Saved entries
════════════════

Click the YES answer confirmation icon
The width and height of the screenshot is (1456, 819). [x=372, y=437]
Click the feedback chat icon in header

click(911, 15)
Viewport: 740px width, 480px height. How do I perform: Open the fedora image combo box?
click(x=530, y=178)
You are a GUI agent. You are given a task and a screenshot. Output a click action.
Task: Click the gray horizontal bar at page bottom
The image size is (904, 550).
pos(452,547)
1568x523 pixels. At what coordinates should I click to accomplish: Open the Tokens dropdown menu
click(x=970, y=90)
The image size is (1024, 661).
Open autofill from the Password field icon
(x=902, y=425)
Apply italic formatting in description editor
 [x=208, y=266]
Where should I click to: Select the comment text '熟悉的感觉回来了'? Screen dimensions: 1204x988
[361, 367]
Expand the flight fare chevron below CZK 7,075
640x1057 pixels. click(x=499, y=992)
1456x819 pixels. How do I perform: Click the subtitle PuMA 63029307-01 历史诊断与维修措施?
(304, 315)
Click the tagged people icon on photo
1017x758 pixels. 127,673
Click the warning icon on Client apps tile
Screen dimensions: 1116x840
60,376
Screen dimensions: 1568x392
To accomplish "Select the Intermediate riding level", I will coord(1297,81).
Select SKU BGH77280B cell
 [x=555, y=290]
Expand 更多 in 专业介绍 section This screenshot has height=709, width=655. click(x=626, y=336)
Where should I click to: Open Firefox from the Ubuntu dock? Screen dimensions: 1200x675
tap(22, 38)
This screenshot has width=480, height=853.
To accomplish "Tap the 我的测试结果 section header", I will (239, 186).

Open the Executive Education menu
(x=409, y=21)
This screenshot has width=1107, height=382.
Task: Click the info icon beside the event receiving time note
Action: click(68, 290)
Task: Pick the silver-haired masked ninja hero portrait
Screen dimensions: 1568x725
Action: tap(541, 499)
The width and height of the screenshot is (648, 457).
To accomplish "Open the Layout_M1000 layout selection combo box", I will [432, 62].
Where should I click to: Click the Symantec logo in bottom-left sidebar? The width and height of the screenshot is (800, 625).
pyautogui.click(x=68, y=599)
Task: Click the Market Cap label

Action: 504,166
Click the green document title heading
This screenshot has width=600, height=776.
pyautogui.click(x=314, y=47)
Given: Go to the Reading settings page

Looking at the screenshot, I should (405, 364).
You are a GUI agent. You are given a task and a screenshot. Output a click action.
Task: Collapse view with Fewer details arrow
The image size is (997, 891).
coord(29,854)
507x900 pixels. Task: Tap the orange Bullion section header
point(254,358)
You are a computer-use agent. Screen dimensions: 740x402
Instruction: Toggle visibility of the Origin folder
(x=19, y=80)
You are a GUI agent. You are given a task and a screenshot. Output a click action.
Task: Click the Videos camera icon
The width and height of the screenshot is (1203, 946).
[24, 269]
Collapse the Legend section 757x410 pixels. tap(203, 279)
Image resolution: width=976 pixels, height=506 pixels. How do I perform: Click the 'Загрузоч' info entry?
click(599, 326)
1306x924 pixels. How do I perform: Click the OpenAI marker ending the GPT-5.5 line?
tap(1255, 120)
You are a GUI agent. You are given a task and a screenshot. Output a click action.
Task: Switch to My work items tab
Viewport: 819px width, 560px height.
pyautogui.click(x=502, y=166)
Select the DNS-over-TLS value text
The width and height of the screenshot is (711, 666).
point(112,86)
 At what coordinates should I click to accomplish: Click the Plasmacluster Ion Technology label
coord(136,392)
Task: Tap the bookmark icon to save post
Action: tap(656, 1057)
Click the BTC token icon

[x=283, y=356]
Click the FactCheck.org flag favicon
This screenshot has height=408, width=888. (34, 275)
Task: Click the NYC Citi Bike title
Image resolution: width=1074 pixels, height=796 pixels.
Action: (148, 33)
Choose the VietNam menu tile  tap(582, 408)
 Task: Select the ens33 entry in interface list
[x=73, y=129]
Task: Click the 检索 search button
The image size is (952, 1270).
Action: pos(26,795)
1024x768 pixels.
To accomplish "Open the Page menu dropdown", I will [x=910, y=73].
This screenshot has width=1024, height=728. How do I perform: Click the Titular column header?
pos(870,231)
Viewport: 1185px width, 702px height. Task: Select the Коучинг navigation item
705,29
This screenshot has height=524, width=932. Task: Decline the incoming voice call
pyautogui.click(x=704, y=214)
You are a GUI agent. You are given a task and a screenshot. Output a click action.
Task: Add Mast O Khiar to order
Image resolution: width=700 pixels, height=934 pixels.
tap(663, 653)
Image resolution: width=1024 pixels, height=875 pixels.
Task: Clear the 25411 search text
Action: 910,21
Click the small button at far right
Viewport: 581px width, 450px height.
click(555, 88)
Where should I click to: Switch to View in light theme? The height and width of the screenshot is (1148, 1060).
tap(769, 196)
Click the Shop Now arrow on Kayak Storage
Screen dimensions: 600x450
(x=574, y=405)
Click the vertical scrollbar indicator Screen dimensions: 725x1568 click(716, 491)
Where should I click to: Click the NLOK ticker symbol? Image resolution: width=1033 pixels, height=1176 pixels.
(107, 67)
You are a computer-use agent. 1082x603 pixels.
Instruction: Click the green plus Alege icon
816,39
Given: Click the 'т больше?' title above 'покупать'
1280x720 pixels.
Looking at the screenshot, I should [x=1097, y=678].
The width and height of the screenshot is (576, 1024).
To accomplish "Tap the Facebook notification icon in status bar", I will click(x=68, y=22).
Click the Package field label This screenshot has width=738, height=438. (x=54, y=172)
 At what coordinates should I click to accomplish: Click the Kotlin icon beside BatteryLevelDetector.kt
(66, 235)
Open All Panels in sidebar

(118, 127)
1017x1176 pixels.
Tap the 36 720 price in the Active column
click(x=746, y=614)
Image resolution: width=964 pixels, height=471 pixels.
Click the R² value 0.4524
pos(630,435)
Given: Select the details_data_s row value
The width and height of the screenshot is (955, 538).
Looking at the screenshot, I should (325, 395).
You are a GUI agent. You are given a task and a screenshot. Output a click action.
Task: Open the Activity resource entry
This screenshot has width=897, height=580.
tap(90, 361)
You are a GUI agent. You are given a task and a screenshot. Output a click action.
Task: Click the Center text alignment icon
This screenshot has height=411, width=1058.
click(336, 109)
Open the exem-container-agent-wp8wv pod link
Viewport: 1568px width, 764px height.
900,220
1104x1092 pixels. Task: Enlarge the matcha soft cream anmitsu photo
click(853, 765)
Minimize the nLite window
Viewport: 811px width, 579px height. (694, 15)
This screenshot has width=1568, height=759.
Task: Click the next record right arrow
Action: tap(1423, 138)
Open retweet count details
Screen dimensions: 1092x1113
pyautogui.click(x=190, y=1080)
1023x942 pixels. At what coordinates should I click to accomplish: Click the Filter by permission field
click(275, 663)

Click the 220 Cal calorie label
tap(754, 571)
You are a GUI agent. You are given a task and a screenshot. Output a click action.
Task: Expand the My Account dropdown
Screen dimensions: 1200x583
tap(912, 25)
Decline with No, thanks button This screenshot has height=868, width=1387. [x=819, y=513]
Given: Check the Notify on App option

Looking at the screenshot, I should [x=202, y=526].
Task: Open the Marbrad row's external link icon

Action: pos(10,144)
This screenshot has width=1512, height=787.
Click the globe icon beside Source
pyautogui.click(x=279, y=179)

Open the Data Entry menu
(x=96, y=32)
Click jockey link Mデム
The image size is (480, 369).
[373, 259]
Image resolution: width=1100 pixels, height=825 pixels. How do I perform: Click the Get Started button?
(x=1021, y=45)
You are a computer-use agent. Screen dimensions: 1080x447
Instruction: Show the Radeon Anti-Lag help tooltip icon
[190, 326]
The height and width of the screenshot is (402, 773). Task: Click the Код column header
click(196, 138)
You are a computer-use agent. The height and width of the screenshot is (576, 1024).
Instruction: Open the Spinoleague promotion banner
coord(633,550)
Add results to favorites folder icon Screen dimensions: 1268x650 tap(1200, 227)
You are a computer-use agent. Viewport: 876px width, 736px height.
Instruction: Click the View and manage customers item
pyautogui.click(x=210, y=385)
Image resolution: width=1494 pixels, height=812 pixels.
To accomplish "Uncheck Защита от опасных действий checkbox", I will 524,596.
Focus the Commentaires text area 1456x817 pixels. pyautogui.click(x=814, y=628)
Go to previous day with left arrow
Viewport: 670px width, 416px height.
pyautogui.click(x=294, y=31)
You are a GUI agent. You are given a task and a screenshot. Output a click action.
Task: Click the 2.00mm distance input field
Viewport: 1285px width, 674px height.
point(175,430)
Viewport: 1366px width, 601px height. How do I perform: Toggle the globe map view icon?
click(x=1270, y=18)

════════════════

Could you repeat exactly the lines above from the line with "Collapse the Legend" up to and including the line with "Task: Click the NYC Citi Bike title", and only those?

### FINISHED EXERCISE
Collapse the Legend section 757x410 pixels. tap(203, 279)
Image resolution: width=976 pixels, height=506 pixels. How do I perform: Click the 'Загрузоч' info entry?
click(599, 326)
1306x924 pixels. How do I perform: Click the OpenAI marker ending the GPT-5.5 line?
tap(1255, 120)
You are a GUI agent. You are given a task and a screenshot. Output a click action.
Task: Switch to My work items tab
Viewport: 819px width, 560px height.
pyautogui.click(x=502, y=166)
Select the DNS-over-TLS value text
The width and height of the screenshot is (711, 666).
point(112,86)
 At what coordinates should I click to accomplish: Click the Plasmacluster Ion Technology label
coord(136,392)
Task: Tap the bookmark icon to save post
Action: tap(656, 1057)
Click the BTC token icon

[x=283, y=356]
Click the FactCheck.org flag favicon
This screenshot has height=408, width=888. (34, 275)
Task: Click the NYC Citi Bike title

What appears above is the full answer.